# REQUIRED WORK
Scan the records for the word "card". Copy each line that includes it.

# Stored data
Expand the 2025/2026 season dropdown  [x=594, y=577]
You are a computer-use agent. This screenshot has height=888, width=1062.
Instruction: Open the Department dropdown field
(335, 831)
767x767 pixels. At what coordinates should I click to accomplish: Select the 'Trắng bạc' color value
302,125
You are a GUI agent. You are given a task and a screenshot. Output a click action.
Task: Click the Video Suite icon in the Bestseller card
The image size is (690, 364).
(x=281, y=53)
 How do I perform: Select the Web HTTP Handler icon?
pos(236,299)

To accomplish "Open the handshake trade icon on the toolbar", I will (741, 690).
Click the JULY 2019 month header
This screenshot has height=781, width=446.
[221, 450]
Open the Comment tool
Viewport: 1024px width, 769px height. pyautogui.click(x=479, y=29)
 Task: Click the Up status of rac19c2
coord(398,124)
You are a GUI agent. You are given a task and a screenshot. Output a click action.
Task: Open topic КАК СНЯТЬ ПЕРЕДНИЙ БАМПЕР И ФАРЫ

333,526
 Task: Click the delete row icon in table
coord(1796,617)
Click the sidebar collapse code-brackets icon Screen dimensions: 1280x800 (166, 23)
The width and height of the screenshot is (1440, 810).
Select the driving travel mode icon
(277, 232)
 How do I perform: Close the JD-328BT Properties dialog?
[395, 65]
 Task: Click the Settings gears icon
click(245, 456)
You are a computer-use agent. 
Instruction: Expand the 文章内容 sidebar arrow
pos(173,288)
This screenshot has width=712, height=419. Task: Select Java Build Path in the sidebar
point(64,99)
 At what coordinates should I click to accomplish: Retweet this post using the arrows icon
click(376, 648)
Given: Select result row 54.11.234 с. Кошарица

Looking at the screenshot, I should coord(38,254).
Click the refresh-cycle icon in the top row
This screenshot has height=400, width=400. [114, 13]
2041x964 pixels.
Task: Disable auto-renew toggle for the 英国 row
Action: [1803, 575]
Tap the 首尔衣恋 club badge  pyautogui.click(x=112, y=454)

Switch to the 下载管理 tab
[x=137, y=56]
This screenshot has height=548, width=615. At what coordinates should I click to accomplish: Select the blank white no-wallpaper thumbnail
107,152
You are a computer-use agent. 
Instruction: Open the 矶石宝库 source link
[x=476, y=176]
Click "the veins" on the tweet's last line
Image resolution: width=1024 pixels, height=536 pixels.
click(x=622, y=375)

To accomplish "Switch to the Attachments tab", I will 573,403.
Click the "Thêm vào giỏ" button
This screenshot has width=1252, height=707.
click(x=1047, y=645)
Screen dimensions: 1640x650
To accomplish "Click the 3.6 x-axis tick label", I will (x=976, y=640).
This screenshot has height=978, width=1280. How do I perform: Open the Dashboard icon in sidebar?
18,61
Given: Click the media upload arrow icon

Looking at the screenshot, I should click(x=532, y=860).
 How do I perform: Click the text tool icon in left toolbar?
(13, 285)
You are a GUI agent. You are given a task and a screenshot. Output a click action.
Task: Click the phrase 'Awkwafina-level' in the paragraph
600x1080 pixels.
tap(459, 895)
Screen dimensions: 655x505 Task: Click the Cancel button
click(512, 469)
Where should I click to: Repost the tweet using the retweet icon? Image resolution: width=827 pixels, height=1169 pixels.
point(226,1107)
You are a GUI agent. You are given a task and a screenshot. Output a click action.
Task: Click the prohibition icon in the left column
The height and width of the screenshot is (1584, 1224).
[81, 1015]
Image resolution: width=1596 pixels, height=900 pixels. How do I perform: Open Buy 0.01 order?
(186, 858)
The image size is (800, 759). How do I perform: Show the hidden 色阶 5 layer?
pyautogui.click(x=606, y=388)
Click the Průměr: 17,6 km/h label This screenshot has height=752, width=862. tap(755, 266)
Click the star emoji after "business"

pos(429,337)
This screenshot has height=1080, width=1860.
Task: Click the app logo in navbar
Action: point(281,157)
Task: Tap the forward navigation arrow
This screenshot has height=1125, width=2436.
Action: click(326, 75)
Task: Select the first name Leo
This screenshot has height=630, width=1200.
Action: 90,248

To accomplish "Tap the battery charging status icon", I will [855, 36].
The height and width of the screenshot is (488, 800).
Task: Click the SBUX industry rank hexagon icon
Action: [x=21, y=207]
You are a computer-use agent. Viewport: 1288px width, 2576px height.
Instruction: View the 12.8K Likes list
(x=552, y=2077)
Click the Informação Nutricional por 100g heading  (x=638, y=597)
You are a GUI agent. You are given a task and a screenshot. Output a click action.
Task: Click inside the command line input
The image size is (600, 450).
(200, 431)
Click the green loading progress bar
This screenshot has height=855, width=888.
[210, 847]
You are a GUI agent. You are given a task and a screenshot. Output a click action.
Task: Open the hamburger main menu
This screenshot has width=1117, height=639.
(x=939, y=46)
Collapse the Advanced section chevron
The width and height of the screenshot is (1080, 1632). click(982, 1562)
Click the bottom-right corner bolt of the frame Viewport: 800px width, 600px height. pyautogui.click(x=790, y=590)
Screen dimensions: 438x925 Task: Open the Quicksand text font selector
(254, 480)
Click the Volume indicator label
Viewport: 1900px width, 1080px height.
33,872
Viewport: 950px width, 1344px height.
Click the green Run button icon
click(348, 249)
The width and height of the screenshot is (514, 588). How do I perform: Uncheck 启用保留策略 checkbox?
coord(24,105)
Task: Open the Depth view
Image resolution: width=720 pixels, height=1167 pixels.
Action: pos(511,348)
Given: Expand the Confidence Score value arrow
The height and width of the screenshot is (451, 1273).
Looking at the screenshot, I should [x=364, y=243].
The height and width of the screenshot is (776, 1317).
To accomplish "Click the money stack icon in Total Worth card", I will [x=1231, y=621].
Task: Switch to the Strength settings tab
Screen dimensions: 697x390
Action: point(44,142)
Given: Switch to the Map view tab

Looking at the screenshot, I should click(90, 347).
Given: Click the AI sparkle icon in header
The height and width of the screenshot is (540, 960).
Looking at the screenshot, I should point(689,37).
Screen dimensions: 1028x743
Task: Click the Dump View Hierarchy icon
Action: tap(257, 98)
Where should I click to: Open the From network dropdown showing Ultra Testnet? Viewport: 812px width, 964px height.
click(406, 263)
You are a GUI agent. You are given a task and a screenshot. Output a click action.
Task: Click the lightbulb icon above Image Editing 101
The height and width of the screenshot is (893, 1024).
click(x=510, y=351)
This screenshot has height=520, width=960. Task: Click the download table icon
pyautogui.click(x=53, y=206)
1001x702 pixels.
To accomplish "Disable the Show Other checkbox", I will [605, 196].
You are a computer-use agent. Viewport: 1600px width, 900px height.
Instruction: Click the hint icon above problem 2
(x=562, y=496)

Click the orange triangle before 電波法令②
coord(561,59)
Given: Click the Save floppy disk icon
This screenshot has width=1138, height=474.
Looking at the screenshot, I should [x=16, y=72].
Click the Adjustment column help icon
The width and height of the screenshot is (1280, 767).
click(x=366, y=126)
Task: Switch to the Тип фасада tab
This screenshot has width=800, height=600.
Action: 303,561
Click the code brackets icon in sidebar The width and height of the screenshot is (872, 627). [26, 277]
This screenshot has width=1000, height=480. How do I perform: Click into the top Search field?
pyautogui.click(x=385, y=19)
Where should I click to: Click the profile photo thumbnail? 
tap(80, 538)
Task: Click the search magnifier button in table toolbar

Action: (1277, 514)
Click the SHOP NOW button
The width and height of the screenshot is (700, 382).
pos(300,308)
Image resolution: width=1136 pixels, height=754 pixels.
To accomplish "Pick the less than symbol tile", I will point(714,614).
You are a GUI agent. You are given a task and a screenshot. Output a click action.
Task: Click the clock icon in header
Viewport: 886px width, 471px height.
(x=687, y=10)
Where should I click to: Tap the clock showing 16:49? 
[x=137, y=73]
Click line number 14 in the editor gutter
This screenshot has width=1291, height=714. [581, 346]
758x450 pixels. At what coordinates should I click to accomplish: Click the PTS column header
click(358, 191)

# ANSWER TO THE PROBLEM
Task: Click the Video Suite icon in the Bestseller card
To accomplish "Click the money stack icon in Total Worth card", I will [x=1231, y=621].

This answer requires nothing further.